Hi all, I did a fresh installation of openSuse 13.2 from the DVD in a HP 240 Notebook.
However, after login with the user I created during the installation I get a black screen and can’t do anything. I can only use my openSuse in recovery mode.
This is my hardware info
uname -a
Linux kde.kde.org 3.16.7-21-desktop #1 SMP PREEMPT Tue Apr 14 07:11:37 UTC 2015 (93c1539) x86_64 x86_64 x86_64 GNU/Linux
lscpu
Architecture: x86_64
CPU op-mode(s): 32-bit, 64-bit
Byte Order: Little Endian
CPU(s): 2
On-line CPU(s) list: 0,1
Thread(s) per core: 1
Core(s) per socket: 2
Socket(s): 1
NUMA node(s): 1
Vendor ID: GenuineIntel
CPU family: 6
Model: 55
Model name: Intel(R) Celeron(R) CPU N2840 @ 2.16GHz
Stepping: 8
CPU MHz: 3100.804
CPU max MHz: 3100.0000
CPU min MHz: 600.0000
BogoMIPS: 4326.40
Virtualization: VT-x
L1d cache: 24K
L1i cache: 32K
L2 cache: 1024K
NUMA node0 CPU(s): 0,1
Please, I really need your help. I am trying to solve this in many ways. I created another user as suggested in other forums, then login, but I get the black screen again and nothing seems to work.
That’s from recovery mode, and doesn’t help much in identifying the problem.
Do a normal boot, then reboot to recovery mode and post /var/log/Xorg.0.log.old (that’s the log from the previous boot).
Have you installed all updates? There have been some fixes to the intel driver.
But as you are using Kernel 3.16.7-21, you probably have.
Btw, when having the “black screen”, do you still see the mouse pointer?
That would mean that “only” plasma-desktop crashed. You should still be able to launch applications via the Alt+F2 dialog (KRunner).
Would probably be helpful to get the ~/.xsession-errors-:0 file, this is recreated from scratch on each login though, so you’d have to post it from inside the broken KDE session, or rename it before logging in again.
I did what you said. Here is the xorg.0.log.old: SUSE Paste
and the .xsession-errors file: SUSE Paste (I don’t know how to login from inside the kde broken session, this is from recovery mode after login).

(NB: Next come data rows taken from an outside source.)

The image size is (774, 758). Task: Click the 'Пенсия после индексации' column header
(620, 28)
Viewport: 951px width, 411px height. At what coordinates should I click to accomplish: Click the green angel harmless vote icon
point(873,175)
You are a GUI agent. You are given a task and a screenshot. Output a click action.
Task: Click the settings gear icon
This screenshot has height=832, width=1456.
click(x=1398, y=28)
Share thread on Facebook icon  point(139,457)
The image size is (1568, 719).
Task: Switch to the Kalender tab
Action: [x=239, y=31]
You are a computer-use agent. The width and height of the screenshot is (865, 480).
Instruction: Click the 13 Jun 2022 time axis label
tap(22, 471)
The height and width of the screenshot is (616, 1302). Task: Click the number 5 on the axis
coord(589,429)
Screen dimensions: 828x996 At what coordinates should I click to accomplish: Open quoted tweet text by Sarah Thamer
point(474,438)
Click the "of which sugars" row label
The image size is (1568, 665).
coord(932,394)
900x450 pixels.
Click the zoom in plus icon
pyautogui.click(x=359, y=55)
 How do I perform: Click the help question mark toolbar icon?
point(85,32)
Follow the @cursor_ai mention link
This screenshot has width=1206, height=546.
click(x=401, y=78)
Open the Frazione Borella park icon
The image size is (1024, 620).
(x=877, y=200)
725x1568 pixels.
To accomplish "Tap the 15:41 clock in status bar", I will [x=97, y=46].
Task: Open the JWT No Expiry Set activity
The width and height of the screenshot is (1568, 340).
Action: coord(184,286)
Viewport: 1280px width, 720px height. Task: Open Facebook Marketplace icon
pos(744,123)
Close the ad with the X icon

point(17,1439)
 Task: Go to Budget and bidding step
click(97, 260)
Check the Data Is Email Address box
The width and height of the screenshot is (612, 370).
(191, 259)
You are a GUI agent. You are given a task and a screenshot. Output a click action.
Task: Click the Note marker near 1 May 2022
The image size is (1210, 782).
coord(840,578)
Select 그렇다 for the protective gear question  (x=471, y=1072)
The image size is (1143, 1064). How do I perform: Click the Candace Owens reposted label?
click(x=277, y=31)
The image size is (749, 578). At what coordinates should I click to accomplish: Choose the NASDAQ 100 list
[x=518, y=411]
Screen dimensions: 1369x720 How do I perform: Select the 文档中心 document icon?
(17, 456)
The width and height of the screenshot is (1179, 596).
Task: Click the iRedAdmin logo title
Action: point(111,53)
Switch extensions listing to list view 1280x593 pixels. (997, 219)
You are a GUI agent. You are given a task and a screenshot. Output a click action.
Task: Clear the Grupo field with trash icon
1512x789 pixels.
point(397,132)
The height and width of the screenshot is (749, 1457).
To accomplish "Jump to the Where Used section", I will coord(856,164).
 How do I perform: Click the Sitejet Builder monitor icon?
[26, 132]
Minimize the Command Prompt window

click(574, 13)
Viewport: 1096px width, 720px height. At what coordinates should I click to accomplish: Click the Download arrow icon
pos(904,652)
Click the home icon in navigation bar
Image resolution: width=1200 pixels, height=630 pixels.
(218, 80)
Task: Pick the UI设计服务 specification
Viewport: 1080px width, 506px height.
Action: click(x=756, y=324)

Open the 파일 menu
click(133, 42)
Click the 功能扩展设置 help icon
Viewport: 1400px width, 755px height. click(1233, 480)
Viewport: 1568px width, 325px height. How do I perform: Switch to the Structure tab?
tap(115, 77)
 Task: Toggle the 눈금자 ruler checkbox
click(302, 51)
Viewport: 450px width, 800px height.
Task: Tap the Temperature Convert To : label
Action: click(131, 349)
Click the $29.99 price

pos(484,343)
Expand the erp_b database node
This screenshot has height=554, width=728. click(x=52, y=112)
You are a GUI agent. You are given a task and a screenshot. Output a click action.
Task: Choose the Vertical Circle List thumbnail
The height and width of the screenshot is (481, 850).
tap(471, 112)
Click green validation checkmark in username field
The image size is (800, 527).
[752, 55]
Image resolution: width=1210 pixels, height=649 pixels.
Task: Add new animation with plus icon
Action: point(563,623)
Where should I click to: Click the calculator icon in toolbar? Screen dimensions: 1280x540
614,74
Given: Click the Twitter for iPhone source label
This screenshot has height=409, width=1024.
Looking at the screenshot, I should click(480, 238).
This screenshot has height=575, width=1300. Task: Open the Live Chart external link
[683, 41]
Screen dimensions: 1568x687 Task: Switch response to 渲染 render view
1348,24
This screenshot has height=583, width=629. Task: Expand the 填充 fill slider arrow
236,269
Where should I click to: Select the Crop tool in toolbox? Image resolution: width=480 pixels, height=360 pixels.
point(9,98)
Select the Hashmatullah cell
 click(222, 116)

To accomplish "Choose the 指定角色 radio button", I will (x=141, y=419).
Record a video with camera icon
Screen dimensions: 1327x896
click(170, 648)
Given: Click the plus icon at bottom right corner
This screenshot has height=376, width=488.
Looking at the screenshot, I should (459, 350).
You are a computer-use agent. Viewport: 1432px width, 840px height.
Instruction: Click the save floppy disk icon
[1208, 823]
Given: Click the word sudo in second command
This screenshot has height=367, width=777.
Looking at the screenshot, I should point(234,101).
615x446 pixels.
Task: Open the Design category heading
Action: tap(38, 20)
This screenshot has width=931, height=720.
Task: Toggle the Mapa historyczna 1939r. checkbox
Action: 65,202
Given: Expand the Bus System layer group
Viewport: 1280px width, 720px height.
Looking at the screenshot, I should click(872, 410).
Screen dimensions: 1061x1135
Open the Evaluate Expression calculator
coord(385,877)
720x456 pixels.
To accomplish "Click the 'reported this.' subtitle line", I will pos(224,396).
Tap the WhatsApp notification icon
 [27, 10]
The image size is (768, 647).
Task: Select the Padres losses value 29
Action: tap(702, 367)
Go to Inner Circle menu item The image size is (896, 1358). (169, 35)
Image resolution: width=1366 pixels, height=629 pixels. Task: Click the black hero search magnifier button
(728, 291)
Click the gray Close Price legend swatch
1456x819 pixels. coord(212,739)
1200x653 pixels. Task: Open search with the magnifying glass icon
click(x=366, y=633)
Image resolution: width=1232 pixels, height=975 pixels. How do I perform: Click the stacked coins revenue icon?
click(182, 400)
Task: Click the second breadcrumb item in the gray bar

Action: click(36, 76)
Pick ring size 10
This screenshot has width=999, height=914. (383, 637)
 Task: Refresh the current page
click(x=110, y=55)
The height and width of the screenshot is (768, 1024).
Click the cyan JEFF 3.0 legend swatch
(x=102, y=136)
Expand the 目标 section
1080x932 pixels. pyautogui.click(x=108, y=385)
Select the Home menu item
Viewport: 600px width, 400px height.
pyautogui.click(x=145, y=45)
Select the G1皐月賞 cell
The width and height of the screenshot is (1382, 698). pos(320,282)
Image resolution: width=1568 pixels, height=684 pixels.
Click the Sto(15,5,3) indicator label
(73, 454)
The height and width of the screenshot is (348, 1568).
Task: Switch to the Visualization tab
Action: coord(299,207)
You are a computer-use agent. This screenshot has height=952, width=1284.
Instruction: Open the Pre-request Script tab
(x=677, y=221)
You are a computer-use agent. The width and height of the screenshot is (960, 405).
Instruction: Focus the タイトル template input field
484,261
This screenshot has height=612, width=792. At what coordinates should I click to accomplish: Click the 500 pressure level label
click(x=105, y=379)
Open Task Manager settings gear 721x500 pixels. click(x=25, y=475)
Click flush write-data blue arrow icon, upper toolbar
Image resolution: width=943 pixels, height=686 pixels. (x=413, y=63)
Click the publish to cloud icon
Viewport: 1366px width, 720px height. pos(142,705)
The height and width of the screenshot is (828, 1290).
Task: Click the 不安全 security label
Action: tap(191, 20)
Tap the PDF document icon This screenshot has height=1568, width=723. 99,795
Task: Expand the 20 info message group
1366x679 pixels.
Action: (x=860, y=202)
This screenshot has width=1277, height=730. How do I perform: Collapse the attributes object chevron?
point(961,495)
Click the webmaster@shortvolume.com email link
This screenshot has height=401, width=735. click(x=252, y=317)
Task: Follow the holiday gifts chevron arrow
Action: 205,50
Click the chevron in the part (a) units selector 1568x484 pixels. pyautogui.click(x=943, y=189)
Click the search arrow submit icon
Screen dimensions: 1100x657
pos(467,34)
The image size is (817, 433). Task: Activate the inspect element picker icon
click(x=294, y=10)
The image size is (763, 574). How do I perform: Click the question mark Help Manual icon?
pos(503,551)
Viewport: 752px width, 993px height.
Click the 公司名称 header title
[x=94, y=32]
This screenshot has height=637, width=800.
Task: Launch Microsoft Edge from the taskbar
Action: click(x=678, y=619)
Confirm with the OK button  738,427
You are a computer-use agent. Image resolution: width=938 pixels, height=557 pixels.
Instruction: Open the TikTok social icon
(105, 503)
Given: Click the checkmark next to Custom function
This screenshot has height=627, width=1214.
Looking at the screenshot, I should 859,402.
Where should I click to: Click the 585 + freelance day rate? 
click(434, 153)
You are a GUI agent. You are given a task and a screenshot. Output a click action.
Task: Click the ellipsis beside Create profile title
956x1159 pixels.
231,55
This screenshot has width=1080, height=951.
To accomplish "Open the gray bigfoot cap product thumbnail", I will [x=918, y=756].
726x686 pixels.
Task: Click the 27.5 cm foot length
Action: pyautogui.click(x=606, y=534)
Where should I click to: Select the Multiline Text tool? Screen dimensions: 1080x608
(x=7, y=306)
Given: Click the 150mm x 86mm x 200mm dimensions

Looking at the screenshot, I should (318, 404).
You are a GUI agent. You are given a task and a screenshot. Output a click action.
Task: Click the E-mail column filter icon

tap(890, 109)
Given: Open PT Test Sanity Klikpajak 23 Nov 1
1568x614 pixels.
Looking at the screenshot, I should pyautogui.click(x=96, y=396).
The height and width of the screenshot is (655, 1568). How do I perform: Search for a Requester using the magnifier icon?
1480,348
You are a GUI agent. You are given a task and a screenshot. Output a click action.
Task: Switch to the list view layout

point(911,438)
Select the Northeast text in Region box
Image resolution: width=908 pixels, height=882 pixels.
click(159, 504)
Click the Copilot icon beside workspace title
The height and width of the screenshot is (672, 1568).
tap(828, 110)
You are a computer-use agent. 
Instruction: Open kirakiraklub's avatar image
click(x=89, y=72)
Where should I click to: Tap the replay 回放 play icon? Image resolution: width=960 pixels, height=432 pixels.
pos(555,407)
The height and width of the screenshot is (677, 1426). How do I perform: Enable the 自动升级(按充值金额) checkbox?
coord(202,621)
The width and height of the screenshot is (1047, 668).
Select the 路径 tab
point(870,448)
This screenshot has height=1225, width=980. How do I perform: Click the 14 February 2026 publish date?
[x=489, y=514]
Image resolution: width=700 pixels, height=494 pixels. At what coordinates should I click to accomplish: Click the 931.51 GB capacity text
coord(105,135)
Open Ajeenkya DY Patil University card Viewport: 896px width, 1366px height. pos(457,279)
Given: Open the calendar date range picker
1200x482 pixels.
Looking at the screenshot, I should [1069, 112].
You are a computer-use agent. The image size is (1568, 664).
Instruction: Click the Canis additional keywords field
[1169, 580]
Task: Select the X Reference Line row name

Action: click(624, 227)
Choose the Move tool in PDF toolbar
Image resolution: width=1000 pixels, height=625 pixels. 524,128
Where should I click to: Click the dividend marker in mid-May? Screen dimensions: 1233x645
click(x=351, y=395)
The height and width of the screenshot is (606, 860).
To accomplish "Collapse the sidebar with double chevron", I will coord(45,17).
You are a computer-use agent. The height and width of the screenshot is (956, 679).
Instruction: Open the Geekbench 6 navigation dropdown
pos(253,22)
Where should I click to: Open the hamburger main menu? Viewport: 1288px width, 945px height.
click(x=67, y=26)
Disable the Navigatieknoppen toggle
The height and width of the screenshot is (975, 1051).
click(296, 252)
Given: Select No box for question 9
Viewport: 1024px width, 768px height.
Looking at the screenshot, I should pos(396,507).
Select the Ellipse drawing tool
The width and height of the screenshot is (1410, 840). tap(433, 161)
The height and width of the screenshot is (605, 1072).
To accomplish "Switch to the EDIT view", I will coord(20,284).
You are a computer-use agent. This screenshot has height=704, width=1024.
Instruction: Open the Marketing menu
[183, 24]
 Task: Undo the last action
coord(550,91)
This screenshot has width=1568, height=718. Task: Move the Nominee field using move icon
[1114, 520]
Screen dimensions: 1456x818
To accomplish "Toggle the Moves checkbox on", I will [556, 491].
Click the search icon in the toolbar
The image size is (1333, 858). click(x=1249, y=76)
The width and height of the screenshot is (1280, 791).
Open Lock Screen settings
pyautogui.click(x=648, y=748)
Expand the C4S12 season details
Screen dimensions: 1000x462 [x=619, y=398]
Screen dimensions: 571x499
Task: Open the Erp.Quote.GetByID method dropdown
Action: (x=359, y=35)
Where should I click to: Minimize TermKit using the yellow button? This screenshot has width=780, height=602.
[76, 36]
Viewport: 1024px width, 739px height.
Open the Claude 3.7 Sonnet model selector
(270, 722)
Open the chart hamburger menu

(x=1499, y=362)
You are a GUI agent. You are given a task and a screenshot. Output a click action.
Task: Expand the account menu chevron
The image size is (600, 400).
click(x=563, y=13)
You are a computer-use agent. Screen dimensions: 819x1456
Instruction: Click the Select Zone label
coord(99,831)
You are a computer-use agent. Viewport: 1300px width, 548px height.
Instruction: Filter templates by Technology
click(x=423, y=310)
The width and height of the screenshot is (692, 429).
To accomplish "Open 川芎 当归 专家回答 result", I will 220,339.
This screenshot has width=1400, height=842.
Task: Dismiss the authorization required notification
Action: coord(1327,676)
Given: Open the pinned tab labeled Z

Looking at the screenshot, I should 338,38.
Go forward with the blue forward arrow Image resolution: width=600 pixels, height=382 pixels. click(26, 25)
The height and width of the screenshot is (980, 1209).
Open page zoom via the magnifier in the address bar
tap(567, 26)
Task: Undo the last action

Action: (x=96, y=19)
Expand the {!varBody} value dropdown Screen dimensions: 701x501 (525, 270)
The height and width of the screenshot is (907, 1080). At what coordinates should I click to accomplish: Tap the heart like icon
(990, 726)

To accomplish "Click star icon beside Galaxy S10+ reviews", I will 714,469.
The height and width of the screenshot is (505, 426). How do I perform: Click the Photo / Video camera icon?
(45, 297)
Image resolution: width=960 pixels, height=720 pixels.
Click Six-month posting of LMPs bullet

I can’t see the mouse pointer and run krunner. Now, I even get the black screen before login.
I did what you said. Here is the xorg.0.log.old: SUSE Paste
Hm, I don’t see anything wrong in there…
and the .xsession-errors file: SUSE Paste (I don’t know how to login from inside the kde broken session, this is from recovery mode after login).
That’s useless. As mentioned, this file gets recreated from scratch on every login.
I can’t see the mouse pointer and run krunner. Now, I even get the black screen before login.
Well, then it’s not a KDE issue, and the .xsession-errors file is irrelevant anyway.
If you suddenly have the problem even before login (where it worked earlier I suppose), this rather sounds like a hardware issue unfortunately (graphics card overheating or dying).
But let’s try something to see whether it is related to the graphics card/driver.
Please add “nomodeset” to the boot options in normal boot (i.e. not recovery mode), by pressing ‘e’ in the boot menu, looking for a line starting with “linux” (or “linuxefi”) and appending that to the end (without the quotes). Then press ‘F10’ to boot.
If the problem persists, something else is wrong.
And another thing: can you still switch to text mode (with Ctrl+Alt+F1) when you get the black screen?
If not, your system probably crashed completely.
I added nomodeset, then login successfully and realized that this is only for one session. So reading other forums, I go to Yast -> Bootloader -> Kernel Parameters and then added nomodeset. Now I can login in normal boot without any problems. Thank you very much for that, but can you please explain me, what is the effect of nomodeset?
nomodset loads a generic video driver which is not great at performance. It really should only be used for special case where the regular driver fails. You can use it but your graphics performance will be sub-par
According to earlier posts you have an Intel GPU (graphics processor) Which should just work. Have you installed all the updates? There have been several updates to the Intel driver and the kernel since 13.2 was released that may fix the problem
Yes, but it’s still better than using recovery mode, which disables other performance settings as well.
At least that proves that the culprit is really the graphics card/driver.
As mentioned, I do suspect a hardware issue, since the problem got worse by itself.
The generic driver doesn’t use the card to its full potential, so that’s probably why it works fine then.